Mi rapì cuore ed anima recitando un piccolo pezzo di Amleto:

«Dammelo. (Prende il teschio.) Povero Yorick. Io lo conobbi, Orazio; un uomo di un'arguzia infinita, di una fantasia senza pari. Mille volte mi portò a cavalcioni sulle spalle, e ora come lo aborre la mia immaginazione! Lo stomaco mi si rovescia. Qui pendevano le labbra che baciai non so quante volte. Dove sono ora le tue canzoni, le facezie, le burle, gli scoppi di allegria a cui faceva eco l'intera tavolata? Nessuno più da far ridere, con questa smorfia? È umiliante. [...]»

Non poteva essere così perfetto, pur essendo così diverso.

Dovevo riuscire a parlargli almeno una volta, per poter capire come riusciva ad immedesimarsi così alla perfezione.

Finirono le due ore di lezione e l'insegnante di teatro ci fece i complimenti - che non meritavo poiché non mi ero sottoposta alla luce dei riflettori - e ci ringraziò.

Ci avviammo tutti all'uscita e, nel mentre, tentai a tutti i costi di avvicinarmi a quell'essere perfettamente diverso:

«Ciao!» Esclamai.

Si girò ed i suoi occhi color nocciola mi folgorarono, e mi rispose:

«Ciao a te, non ti ho vista sul palcoscenico, come mai?»

Non mi aspettavo tanta confidenza da un estraneo:

«...Beh, non era obbligatorio. No?»

«Vero. Ma hai fatto male.»

«Come scusa?» Dissi sorpresa e con un lieve sorriso.

«No, niente. Stavo scherzando, ognuno è libero di fare ciò che vuole.» Disse lui sorridendo.

«Va bene...» Dissi un po' in imbarazzo.

«Comunque io sono Francesco.» Mi disse porgendomi la mano.

«Piacere, Adéle.» Risposi stringendogliela.

«Sei nuova, giusto?»

«Sì, vengo dalla Francia.»

«Bel posto, io ci vado sempre in vacanza. Come mai ti sei trasferita?»

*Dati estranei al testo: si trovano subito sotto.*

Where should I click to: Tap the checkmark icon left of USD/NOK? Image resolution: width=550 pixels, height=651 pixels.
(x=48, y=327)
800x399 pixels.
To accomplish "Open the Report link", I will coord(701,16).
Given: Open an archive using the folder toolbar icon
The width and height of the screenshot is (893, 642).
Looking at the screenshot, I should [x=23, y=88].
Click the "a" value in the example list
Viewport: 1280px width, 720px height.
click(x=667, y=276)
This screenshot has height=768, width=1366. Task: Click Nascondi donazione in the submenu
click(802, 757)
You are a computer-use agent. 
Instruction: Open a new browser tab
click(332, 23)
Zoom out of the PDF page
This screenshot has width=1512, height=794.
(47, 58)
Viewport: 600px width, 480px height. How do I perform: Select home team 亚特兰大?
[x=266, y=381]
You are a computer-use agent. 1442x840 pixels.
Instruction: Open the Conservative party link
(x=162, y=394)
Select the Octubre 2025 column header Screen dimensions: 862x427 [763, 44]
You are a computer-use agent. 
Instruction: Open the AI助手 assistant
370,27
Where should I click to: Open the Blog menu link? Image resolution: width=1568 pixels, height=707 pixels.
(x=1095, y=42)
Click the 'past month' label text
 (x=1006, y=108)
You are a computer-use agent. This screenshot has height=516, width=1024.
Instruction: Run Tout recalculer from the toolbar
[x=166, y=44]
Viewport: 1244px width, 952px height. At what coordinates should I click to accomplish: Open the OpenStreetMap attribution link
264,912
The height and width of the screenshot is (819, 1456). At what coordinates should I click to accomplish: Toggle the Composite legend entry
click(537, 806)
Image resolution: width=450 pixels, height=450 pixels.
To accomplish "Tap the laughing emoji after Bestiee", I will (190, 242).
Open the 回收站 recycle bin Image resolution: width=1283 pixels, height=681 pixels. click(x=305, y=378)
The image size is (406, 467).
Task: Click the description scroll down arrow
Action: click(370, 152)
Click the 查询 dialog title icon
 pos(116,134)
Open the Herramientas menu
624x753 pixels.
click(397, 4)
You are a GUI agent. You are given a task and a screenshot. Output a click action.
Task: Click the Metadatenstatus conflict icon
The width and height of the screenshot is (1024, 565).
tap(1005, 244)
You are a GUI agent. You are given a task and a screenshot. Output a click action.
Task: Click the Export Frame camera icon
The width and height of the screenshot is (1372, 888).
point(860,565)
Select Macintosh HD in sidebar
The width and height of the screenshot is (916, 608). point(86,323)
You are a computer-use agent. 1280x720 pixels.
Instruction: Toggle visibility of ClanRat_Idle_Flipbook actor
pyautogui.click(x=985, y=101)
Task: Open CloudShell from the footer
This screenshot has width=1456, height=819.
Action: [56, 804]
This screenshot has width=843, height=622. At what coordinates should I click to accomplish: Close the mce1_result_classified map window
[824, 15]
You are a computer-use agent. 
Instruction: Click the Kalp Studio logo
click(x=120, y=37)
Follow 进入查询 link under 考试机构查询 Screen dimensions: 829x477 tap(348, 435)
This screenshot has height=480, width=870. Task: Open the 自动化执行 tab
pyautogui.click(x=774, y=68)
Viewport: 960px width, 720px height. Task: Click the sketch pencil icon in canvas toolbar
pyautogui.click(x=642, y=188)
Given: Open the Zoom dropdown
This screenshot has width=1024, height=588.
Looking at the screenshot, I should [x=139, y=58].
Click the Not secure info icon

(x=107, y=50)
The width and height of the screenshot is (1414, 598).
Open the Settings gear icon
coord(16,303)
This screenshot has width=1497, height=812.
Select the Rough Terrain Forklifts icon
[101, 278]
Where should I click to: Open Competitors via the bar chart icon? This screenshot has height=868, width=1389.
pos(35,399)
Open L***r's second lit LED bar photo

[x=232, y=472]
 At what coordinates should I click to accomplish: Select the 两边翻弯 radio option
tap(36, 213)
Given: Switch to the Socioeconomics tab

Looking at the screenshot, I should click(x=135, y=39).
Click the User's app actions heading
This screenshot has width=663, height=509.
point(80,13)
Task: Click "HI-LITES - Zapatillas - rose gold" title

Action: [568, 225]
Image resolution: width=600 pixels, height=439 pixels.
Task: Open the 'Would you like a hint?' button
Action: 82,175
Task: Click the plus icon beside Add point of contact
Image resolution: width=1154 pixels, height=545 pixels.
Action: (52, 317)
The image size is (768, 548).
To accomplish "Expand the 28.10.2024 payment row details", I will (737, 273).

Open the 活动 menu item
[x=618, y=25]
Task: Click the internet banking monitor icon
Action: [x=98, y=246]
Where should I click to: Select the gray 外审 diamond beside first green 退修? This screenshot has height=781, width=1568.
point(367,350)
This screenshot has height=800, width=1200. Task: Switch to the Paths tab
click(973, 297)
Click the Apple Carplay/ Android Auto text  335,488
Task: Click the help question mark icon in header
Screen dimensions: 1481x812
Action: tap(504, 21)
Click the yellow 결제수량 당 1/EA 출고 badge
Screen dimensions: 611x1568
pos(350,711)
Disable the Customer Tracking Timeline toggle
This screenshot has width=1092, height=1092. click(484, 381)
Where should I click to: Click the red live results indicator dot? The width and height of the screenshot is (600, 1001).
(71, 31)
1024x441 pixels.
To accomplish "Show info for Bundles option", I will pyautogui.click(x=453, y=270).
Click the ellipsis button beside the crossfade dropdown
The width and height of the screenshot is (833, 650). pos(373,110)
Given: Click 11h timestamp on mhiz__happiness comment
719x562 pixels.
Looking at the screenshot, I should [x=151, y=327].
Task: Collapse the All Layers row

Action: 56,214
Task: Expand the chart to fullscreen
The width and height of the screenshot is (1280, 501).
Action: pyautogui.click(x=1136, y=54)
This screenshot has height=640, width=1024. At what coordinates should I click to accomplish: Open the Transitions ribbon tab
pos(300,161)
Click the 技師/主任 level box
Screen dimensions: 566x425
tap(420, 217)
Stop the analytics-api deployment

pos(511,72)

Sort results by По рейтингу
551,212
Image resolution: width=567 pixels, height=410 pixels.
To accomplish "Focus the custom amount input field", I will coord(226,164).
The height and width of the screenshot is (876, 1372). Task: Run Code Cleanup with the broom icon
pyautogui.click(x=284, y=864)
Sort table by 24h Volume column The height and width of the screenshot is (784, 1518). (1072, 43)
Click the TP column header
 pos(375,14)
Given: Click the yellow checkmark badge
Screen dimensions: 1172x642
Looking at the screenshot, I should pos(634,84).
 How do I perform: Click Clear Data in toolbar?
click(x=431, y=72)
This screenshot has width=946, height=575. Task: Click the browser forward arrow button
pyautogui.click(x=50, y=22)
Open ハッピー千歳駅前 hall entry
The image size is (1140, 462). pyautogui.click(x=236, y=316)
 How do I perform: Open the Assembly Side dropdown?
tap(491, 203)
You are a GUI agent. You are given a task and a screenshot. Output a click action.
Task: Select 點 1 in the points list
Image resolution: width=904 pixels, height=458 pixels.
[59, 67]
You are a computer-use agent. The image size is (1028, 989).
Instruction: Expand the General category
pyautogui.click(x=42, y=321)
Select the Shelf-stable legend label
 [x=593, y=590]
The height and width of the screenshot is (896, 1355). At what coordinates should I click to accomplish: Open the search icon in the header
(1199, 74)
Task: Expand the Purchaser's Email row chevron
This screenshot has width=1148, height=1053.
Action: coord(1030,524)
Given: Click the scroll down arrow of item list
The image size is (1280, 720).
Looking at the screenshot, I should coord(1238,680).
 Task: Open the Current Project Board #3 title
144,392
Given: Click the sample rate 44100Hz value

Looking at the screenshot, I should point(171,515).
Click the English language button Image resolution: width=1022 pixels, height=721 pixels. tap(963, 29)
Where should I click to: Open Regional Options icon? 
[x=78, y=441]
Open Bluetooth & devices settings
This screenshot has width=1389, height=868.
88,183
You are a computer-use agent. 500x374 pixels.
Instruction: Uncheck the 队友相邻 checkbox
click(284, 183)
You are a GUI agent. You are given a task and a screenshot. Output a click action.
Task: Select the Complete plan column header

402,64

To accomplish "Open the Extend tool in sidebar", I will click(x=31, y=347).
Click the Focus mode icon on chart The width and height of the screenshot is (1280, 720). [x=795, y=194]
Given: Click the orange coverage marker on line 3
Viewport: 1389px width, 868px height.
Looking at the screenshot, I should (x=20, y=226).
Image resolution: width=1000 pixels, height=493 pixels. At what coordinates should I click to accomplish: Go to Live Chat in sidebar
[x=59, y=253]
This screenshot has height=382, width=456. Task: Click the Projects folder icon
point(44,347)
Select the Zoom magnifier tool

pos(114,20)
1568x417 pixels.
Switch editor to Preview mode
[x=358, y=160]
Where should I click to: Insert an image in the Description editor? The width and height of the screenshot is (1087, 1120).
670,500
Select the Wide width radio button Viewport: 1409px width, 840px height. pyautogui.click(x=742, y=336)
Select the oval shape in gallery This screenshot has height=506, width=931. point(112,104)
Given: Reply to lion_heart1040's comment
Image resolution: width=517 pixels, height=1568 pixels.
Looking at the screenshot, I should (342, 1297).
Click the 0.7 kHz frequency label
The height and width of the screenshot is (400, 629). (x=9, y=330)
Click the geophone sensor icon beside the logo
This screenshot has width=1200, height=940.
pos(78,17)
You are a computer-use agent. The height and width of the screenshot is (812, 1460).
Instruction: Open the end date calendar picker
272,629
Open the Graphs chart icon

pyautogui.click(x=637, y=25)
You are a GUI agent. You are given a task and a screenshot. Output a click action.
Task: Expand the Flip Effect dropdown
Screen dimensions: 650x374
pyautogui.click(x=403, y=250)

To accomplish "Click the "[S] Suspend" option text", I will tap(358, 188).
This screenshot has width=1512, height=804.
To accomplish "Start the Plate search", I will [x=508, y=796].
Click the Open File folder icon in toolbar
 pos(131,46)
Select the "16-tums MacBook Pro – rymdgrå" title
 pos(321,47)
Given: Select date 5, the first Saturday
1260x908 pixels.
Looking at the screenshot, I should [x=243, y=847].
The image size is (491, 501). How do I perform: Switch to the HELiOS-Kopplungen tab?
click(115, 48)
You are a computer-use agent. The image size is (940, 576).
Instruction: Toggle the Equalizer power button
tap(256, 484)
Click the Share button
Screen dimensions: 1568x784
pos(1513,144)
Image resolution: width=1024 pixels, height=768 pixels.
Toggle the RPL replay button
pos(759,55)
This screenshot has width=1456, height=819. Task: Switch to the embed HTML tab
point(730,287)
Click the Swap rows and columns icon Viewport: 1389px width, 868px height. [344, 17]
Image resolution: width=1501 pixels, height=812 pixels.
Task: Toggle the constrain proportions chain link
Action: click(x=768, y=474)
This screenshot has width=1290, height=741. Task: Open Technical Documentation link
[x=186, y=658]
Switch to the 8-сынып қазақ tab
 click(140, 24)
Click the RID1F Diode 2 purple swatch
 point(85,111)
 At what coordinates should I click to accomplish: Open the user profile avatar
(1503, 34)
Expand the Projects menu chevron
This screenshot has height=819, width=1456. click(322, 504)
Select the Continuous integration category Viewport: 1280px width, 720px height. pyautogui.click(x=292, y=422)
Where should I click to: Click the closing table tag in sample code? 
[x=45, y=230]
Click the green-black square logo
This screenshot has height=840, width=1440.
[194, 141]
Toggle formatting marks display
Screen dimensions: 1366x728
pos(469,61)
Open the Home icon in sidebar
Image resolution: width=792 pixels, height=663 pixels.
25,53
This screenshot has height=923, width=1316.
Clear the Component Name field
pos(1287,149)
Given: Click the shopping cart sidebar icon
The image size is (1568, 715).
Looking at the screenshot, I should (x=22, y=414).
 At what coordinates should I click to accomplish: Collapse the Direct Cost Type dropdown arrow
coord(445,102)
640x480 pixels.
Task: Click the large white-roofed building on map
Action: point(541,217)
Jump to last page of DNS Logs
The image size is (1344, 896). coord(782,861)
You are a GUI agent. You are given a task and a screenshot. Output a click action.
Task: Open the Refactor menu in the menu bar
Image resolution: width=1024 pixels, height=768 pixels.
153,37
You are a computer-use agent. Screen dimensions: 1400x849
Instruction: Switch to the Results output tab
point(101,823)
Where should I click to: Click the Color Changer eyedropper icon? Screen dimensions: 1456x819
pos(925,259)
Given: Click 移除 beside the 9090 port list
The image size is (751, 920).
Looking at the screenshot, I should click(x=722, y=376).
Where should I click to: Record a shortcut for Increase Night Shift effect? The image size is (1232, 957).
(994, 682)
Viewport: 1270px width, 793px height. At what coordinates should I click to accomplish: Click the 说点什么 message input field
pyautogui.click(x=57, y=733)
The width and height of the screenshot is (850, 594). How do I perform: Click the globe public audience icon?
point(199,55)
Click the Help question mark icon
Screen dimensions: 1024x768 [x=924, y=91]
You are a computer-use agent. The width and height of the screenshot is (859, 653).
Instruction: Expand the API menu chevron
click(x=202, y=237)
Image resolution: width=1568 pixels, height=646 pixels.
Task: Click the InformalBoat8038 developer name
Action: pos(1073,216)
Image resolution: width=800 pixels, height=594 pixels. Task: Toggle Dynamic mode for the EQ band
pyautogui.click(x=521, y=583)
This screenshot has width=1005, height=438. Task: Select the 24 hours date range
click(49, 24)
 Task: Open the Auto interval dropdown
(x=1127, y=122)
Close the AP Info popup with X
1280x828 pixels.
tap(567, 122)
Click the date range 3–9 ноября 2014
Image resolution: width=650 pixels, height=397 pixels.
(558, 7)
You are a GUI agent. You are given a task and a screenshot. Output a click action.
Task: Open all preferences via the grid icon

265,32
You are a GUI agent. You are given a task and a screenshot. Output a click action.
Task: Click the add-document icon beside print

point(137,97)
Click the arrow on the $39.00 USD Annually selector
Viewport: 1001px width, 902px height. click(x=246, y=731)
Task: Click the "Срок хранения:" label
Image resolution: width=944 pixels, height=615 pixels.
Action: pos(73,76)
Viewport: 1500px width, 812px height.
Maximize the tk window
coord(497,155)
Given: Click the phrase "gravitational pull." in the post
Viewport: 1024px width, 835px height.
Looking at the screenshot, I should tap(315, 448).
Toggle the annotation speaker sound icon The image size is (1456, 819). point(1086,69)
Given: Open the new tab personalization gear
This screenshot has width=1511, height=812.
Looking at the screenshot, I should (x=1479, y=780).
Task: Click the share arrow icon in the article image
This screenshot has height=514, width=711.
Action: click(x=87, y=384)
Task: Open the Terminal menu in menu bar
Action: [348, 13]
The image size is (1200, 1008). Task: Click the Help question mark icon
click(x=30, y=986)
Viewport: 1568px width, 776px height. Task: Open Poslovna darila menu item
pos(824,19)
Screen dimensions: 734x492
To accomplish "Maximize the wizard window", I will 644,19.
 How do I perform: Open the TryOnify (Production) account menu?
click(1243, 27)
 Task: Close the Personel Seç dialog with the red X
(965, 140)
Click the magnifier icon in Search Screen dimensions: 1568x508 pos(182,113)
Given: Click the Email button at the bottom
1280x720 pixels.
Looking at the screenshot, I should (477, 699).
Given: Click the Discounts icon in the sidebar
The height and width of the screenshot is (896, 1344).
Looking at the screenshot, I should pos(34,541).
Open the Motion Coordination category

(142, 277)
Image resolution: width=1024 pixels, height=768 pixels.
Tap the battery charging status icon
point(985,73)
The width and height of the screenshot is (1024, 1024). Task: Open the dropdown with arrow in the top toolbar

«Motivi personali.» Dissi schiettamente, non avevo intenzione di dire i motivi del trasferimento ad un perfetto sconosciuto.

Dopo un po' di silenzio, nell'attesa che ci facessero uscire, ironicamente mi chiese: «Sei tu tanto bassa o io troppo alto?»

Il suo sorriso era qualcosa di indescrivibile. Gli risposi ridendo:

«Credo entrambe le cose!» e gli chiesi: «Scusa, ma quanti anni hai?»

«Diciassette, te?»

«Quindici. Hai la stessa età di mio cugino.»

«Adori o odi tuo cugino?»

«Lo adoro come se fosse mio fratello invece che un semplice cugino.»

«Beh, chissà se anche con me arriverai ad adorarmi.» Disse porgendosi in avanti, quasi come un inchino, con le mani dietro alla schiena e ridendo.

Per fortuna dovemmo lasciarci, molto probabilmente mi si colorarono le guance per l'imbarazzo, ma promettemmo entrambi che ci saremo rivisti, e così fu.